Windows gets so mad when you don’t safely eject USB media, but does it really matter? What’s the worst that could happen if you never safely ejected your USB drive and other flash-based media?

Today’s Question & Answer session comes to us courtesy of SuperUser—a subdivision of Stack Exchange, a community-driven grouping of Q&A web sites.

The Question

SuperUser reader Simon is really curious what fate might befall him if he never safely ejects his media:

Quite often when I’m in a rush, I automatically pull out a USB pendrive or USB cable from an external hard drive from my desktop PC or laptop, without right-clicking on the safely remove icon in the system tray and unplugging via this route. So far nothing untoward has happened every time I have “been in a rush”.

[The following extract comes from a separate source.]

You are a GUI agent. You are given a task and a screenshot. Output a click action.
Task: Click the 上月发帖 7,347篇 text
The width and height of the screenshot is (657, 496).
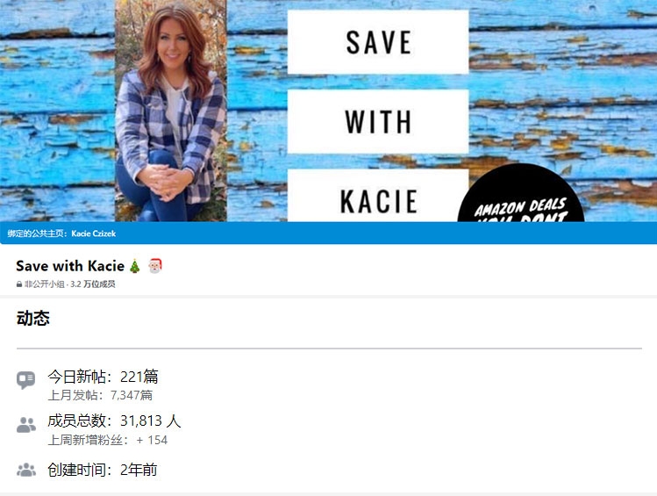[x=100, y=395]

What is the rationale behind right clicking on the safely remove icon and can I really lose information on USB media if this is not carried out ?

Is the [probability] of losing such information greatly increased, if the USB media is still flashing at the time of pulling it out of the computer (as opposed to non-flashing) ?

How much of a gamble is Simon taking?

The Answer

SuperUser contributor Dave Rook explains:

Yes it can, it’s about what happens if you remove the device when it’s in use (reading or writing):

When you plug in a USB drive, you give your PC free rein to write and read data from it; some of which is cached.

Caching occurs by not writing information immediately to the USB device, and instead keeping it in your PC’s memory (RAM). If you were to yank the USB drive out of your PC before this information is written, or while its being written, you’ll end up with a corrupted file.

However, Windows automatically disables caching on USB devices, unless you specifically say that you want it enabled. For the most part you don’t have to click the ‘Safely Remove Hardware’ button, if you aren’t writing or reading anything from the device.

Its there simply as an extra level of security preventing you from destroying your own files.

Doing so causes the files to close “gracefully”, preserving data, pointers and file size indicators. When writing to disk the computer doesn’t always “flush” a buffer and only part of the data may have been written. Using the proper procedure will assure that the data and pointers are in good shape.

Source

MSalters offers a sobering insight:

A second reason is that flash drives need to have stable power for ~0.25 seconds after a write command. This is a fundamental physical problem, due random factors some writes may leave a logical 1 bit in a electrical 0.72 state. The fix is easy: just rewrite the bit, perhaps even a few times. Eventually it will stick.

If you’re really unlucky, the bit falling over will be in a filesystem table and corrupt e.g. an entire directory.

In other words, it’s not worth gambling with which bit might or might not be corrupted: it might be a temporary file in a portable application’s cache or it might be, as MSalters points out, a critical system file.